From the Principal

Who is in front of your child’s class?

After parental input, the most important aspect in determining a student‘s school success is the teacher. 

Professor John Hattie has produced data that shows that the quality of the teacher accounts for 30% (plus or minus) variance in student academic achievement. 

While St Columba believes that schools need to address the changes in our 21st century world, the truth is the quality of the teacher who takes a class continues to make a measurable difference. 

Research has shown that great teachers make their students feel safe and loved, believe in their students, model patience, and help their students reach their full potential.

What teachers know, do, and care about is a very powerful component of the learning equation.

Teaching has changed and our classrooms look and sound different to past decades, but the quality of the teacher remains one of the key determinants of student success.

Sometimes St Columba teachers come with a breadth of experience in other schools, sometimes straight from university, and sometimes straight from university but with a background and experience in different professions, industries and commerce. 

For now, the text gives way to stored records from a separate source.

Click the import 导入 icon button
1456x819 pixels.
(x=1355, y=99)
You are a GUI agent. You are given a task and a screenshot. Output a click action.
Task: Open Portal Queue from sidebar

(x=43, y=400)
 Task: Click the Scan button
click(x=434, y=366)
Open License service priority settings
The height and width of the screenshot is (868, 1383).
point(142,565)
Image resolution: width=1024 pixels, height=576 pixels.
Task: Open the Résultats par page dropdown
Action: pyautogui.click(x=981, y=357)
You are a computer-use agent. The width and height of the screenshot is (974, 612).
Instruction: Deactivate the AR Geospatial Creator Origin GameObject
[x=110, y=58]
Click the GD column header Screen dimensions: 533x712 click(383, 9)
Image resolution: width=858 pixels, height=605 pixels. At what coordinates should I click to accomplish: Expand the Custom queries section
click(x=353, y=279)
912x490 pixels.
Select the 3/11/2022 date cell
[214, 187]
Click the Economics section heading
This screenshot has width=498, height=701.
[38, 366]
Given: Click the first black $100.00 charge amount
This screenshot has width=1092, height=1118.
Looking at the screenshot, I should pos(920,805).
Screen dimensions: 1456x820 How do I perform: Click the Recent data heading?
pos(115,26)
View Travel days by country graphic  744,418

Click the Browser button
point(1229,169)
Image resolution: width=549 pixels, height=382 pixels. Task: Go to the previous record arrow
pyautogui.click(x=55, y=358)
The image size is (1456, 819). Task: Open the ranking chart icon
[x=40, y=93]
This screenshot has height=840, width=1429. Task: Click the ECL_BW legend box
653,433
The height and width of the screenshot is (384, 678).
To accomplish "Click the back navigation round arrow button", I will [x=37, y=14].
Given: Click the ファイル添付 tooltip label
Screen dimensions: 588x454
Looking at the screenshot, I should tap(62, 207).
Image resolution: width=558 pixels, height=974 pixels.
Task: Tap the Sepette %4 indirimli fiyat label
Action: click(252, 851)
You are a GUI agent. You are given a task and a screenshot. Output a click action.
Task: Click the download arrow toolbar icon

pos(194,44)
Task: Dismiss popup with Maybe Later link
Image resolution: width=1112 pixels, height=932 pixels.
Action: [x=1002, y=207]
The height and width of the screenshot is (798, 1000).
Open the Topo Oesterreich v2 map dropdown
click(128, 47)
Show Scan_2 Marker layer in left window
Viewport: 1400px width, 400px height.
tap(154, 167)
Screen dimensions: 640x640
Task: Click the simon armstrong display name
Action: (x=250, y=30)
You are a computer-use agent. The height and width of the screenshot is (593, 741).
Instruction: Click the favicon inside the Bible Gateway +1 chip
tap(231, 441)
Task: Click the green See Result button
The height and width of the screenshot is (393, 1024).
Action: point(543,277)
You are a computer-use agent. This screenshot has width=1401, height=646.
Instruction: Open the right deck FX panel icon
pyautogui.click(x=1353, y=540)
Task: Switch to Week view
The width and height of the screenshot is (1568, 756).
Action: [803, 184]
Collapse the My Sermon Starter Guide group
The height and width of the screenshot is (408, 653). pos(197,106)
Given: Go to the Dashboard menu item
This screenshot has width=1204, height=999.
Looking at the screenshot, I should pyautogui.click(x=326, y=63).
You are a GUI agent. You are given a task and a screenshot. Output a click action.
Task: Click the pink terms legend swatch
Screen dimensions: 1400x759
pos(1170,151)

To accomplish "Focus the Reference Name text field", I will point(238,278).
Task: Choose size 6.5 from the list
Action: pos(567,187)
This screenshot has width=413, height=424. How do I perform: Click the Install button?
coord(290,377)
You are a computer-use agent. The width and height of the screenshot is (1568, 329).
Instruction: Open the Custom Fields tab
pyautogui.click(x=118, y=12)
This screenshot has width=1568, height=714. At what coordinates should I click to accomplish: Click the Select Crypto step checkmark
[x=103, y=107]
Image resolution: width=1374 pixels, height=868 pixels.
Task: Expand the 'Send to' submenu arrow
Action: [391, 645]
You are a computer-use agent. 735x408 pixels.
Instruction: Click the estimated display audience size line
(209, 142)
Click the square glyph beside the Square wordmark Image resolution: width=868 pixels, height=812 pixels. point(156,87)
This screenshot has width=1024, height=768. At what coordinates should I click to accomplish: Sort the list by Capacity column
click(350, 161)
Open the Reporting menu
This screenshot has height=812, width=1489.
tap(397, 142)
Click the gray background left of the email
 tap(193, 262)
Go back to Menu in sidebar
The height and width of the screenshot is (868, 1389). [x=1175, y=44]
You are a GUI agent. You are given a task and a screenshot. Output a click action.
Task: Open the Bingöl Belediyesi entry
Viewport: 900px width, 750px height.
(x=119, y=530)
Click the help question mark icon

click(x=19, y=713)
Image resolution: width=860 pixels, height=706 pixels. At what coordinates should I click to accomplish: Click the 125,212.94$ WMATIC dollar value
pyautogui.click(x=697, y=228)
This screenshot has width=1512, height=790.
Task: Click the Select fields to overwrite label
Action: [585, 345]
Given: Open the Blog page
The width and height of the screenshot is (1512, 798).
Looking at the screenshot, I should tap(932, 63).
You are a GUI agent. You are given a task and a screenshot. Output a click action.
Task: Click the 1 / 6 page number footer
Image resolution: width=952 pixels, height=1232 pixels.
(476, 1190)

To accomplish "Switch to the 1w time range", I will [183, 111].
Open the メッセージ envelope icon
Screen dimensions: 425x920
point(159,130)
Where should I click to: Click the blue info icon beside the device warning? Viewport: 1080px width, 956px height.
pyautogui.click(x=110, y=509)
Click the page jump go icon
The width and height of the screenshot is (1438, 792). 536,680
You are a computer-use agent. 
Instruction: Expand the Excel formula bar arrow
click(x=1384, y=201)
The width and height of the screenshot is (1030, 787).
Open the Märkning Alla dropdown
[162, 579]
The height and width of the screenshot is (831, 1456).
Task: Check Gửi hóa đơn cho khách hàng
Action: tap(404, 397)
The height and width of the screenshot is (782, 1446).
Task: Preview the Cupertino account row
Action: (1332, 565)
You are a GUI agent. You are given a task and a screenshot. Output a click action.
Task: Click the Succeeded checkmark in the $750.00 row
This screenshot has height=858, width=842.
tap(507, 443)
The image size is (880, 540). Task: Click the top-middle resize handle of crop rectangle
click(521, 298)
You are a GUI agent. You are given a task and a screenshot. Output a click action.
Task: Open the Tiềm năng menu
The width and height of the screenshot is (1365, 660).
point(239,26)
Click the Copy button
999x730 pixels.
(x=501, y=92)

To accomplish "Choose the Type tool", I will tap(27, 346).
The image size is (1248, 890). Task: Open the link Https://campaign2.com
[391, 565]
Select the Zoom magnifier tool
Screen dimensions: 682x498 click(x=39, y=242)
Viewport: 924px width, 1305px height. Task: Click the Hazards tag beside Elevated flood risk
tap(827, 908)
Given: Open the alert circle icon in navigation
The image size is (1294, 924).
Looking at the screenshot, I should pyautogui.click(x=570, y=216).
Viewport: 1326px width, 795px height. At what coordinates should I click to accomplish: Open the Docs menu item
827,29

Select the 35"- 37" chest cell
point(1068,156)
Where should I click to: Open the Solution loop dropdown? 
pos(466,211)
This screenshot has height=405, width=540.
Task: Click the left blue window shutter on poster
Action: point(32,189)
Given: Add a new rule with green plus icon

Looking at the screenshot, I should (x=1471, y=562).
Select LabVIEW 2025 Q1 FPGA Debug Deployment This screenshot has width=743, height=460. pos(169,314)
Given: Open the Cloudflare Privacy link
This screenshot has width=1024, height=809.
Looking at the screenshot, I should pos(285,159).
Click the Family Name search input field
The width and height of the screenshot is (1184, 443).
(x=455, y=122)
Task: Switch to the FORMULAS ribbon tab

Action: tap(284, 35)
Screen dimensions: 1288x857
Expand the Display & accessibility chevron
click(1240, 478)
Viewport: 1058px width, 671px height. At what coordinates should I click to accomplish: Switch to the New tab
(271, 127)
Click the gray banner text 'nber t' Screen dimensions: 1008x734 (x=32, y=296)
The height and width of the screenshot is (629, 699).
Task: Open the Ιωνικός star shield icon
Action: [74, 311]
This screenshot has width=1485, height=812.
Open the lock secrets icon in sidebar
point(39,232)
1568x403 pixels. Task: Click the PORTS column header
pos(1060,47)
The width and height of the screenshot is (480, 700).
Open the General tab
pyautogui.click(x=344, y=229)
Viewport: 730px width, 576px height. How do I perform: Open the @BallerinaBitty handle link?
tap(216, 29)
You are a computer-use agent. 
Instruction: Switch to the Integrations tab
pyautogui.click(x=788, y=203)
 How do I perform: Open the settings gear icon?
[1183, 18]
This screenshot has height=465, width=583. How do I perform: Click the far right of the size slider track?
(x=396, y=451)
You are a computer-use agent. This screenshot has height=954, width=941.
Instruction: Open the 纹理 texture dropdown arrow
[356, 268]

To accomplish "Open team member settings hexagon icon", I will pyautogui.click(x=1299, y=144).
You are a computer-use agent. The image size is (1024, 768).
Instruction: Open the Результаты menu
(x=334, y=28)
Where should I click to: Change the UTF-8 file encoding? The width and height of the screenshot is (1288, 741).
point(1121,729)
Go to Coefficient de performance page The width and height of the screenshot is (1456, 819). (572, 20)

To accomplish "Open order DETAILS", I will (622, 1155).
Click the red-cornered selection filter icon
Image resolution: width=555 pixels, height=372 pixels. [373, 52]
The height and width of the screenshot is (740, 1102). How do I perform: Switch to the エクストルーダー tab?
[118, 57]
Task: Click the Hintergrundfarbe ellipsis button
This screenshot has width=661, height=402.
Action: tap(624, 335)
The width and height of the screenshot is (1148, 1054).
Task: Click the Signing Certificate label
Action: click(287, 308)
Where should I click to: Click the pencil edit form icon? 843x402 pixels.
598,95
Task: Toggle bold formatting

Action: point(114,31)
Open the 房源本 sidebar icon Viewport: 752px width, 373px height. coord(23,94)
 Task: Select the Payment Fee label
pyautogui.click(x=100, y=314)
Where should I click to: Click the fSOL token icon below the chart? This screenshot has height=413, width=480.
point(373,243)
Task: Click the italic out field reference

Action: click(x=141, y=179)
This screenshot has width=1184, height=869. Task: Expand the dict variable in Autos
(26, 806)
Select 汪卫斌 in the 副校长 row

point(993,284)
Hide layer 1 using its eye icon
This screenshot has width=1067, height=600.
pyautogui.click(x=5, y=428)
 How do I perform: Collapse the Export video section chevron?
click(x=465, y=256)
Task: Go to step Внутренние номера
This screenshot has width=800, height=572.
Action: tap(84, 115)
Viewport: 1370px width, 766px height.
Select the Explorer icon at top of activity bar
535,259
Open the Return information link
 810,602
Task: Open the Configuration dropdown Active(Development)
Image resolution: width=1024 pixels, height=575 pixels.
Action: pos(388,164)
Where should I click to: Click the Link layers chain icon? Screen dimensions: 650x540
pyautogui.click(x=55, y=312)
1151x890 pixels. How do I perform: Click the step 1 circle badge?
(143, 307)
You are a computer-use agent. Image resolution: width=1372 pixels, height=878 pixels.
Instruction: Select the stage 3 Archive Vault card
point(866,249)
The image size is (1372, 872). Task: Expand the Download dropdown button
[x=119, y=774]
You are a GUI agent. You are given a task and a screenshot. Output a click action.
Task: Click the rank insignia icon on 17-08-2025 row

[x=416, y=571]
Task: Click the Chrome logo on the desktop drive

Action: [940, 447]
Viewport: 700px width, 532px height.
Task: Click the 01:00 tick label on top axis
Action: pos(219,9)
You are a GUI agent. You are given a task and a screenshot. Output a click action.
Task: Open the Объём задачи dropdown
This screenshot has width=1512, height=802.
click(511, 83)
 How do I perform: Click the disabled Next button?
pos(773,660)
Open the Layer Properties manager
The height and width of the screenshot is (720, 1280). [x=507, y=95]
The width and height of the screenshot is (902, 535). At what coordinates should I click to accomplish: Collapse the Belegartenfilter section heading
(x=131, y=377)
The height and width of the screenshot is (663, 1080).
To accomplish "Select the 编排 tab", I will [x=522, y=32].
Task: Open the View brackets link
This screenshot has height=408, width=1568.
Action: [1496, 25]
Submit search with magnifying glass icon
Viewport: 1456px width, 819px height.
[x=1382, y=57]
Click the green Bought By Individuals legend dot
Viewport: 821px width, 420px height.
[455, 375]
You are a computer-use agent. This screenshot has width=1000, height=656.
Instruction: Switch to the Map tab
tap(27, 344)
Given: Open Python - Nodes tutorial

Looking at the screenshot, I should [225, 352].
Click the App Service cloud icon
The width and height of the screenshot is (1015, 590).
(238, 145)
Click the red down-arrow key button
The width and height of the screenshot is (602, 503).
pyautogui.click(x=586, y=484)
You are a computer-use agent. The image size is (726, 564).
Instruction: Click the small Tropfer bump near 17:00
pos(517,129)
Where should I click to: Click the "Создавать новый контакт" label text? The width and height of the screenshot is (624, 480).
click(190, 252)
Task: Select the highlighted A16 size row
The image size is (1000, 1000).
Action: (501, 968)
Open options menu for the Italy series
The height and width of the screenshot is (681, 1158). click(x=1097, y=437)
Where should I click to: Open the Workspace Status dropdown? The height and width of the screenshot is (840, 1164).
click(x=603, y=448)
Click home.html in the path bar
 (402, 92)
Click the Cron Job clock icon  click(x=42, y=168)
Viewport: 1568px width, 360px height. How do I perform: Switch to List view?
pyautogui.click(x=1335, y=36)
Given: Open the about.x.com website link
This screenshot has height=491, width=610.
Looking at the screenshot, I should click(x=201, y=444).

All of them are qualified to teach in their particular teaching field.

It appears that the government might consider changing that in government schools.

“A ministerial briefing, written in late January and marked “sensitive”, discusses alternatives to a requirement for high school teachers to have university qualifications in the subject they teach – such as Maths or English – as well as an education degree. The alternatives could include vocational study or workforce experience in their discipline.” SMH, May 2, 2022.

Great engineers could be great teachers, but there is no guarantee that their skills will always translate into being great engineering, science or mathematics teachers, without honing their skills for effective use in the school environment. 

Great lawyers can be great Legal Studies teachers, if they have the skills to pass on their knowledge to students in an effective manner. 

NSW Education Standards Authority (NESA) are working with the state Education Department and universities to develop “defendable” recognised prior learning to “support the department’s teacher recruitment strategy” .NSW education authorities are investigating how they can endorse high school teachers as subject specialists even if they do not have university qualifications in that discipline amid shortages of qualified teachers, particularly in maths and science.

We acknowledge that there is a current and worsening teacher shortage in some areas and some regions. This means that, in some schools, teachers are required to “teach out of field.”

Teachers work out of field when they teach without a university major or minor in that subject, such as when a PE teacher leads a maths class. They teach out of field if their principal cannot find a qualified teacher, or does not have enough of them to meet timetable requirements.

This has led to a situation where up to 37% of teachers in schools are teaching outside the roles that they were trained for.

The danger is that this can compromise the quality of education being offered. Even the Education Department acknowledges that “Students achieve better academic results if they are taught by a fully qualified teacher.”

According to the Education Minister, “This isn’t about watering down teaching standards.”

No student at St Columba is being taught by someone who does not have formal qualifications in their area of teaching expertise (with the occasional exception of a lesson being taught by a teacher replacing a sick colleague). 

Your school is staffed by professionals who know their subjects, who offer engaging and relatable classes, effective pastoral care and great educational and co-curricular opportunities.

We like it that way and will continue to seek out qualified, innovative and engaging professional educators to work at our school.

Without wishing to get political, we believe that we owe our students nothing less.